メディアフォーカス

グーグル社シュミット会長,英国テレビ業界との「良好な関係構築」を呼び掛け

英国メディア界の重鎮が一堂に会し, エディンバラで開かれた国際テレビ祭で8月26日,グーグル社のエリック・シュミット(Eric Schmidt)会長が講演し,グーグルとテレビ業界は敵対関係にあるのではなく,協力してテレビの新たな未来を築いていけると訴えた。

エディンバラ国際テレビ祭の基調講演では,ニューズ・コーポレーションのジェームズ・マードック氏やBBC会長など,毎年話題の人が壇上にあがり,時には物議を醸す過激なスピーチを行うことで注目されている。その講演者に今年選ばれたのはグーグル社のエリック・シュミット会長で,テレビ業界以外からの人選は初めてである。

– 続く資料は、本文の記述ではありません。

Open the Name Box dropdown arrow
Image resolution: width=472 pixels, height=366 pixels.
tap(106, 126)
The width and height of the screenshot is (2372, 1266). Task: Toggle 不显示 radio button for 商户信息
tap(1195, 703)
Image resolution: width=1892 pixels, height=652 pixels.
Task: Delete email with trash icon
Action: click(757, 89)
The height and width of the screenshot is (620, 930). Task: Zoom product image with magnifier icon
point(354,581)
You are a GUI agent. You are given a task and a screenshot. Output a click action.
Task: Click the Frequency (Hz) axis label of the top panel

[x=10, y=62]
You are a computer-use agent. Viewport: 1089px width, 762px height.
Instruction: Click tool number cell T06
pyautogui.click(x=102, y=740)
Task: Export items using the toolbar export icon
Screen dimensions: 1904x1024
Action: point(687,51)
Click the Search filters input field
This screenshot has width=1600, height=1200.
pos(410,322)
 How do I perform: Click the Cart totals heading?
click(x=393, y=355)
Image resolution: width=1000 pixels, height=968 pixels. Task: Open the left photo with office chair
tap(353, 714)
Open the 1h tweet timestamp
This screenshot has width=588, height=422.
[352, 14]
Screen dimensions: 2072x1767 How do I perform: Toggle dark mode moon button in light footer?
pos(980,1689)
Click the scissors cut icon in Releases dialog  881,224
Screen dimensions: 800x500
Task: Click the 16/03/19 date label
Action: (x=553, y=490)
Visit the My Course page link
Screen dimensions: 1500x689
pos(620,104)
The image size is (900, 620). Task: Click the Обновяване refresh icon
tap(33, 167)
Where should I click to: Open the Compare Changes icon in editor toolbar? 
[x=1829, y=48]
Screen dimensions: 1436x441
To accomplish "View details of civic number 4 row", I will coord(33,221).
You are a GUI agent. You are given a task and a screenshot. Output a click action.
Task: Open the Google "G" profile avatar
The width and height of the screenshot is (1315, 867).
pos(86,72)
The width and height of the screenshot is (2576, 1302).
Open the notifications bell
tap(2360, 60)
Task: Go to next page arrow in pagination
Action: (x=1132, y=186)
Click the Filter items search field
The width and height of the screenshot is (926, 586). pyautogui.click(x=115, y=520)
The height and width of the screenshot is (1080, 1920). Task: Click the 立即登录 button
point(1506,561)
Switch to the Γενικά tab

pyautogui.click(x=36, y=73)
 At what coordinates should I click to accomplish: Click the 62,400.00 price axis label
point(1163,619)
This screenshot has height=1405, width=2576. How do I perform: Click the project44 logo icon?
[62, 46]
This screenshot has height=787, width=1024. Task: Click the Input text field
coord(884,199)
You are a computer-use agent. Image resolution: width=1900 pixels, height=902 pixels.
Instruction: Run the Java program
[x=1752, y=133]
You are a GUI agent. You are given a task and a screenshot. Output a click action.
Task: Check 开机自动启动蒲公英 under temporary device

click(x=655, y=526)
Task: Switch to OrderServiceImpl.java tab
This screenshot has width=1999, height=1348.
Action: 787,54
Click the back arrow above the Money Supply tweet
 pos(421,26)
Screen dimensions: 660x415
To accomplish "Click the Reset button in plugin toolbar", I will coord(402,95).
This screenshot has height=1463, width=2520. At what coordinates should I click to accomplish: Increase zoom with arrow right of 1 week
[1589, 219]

講演の冒頭,シュミット氏は,グーグルとイギリスのテレビ業界が協力すれば,テレビの未来は楽観できると呼び掛けた。そして,現在20億人以上の利用者がいるインターネットはテレビの将来にとって不可欠だと指摘し,「ネットと融合することで,伝統的なテレビではできなかった,視聴者が求める新たなサービスが可能になる」とアピールした。その例として「多チャンネル時代には,個々人の見たいコンテンツを,送り手側が推薦できるかが生命線だ。究極的には,常に魅力的で,関心を持てて,時間をかけても見る価値のある番組が見られるようになるだろう」と,視聴者一人ひとりのニーズにきめ細かく対応したサービスが生き残りのカギになると将来像を語った。

このように視聴の個人化(Personalisation)を予測する一方で,シュミット氏は,テレビ視聴の双方向性,社会性を強調し,「多くの人は,テレビを通して社会との関わりを求めている。テレビ視聴がすべてオンデマンドになるとは思わない。リアルタイムで見たいという需要は常にある」と述べて,視聴者が自分の世界に閉じこもるのではなく,社会的(Social)なつながりを求め,番組に関わるようになると分析した。

視聴者のアクティブな参加については,BBCも2006年春に発表した「放送の創造的未来」と題した構想の中で重視する意向を示し,見逃しサービスiPlayerの開発やソーシャルメディアの番組での活用を進めてきた。こうした動きを踏まえ,シュミット氏は「私はBBCのiPlayer開発チームに最大の敬意を払う」と述べるなど,イギリスのデジタル時代への取り組みに賛辞を惜しまなかった。イギリスでは,2012年初頭にも「You View」の名称でインターネット接続テレビのサービスが開始される予定であり,それを前に良好な関係を築きたいという思いが背景にみえる。

講演の最後にシュミット氏は,「デジタル時代に見事に対応してきたイギリスのテレビ業界は,世界を舞台に成功できる」と呼び掛け,「グーグルは,皆さんの敵ではなくパートナーになりたい」とラブコールを送った。

グーグルは,アメリカではABCやCBSなど地上放送局とコンテンツの使用を巡ってぎくしゃくした関係にある上,プラットフォームビジネスではアップルなどライバル社との競争も視野にある。国際テレビ祭の講演として,シュミット氏にテレビ業界に対する,より過激な発言を期待する向きもあったようだが,結果は,コンテンツ提供のカギを握るテレビ業界と仲良くしておきたいというメッセージが際立つスピーチとなった。